1 de mayo de 2024

Dualidades de carácter 1

Hay personas que necesitan estar hablando la mayor parte del tiempo de su día y, cuando algo les impide seguir con su charla, se desconciertan hasta atribuir falta de normalidad a ese obstáculo, en aras del provecho que proporciona la costumbre de expresarse verbalmente. Incluso exigen que no se les vuelva a coartar esa libertad a la que tienen derecho, pues otra alternativa sería propia de intolerantes. Y en frente estará un oyente o escuchante que se verá obligado al silencio y a la atención, a pesar de que tal vez ninguna de las dos imposiciones, o solo una, sean de su agrado. Se olvida que algunas libertades deben estar limitadas, por penetrar en la esfera de decisión de otros.

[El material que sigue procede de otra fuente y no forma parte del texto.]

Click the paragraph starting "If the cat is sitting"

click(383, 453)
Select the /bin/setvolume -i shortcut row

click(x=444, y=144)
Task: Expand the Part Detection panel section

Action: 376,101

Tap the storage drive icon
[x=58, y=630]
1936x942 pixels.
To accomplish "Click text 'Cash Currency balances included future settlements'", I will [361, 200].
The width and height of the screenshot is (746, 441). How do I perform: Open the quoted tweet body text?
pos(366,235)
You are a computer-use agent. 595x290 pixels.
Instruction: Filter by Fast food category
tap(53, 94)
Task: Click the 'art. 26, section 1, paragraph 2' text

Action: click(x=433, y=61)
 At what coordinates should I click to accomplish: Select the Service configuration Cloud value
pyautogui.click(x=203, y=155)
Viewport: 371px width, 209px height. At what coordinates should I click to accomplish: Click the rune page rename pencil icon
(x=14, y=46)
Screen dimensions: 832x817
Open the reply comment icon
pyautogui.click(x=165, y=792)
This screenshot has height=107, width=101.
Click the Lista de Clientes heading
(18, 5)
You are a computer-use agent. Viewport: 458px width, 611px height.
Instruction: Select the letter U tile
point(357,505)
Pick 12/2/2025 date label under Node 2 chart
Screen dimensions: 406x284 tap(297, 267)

Y luego hay otras personas que no han nacido con ese motor bajo la lengua, que pueden encontrar dificultades con la velocidad de expresión o de respuesta, que quizás no tengan nada que decir en ciertos momentos o simplemente prefieran no tener que seguir el hilo de las palabras de otro. Probablemente estás últimas sean menos comprendidas por las implicaciones que su carácter tiene en las relaciones sociales, pero son tan viables y posibles como las primeras.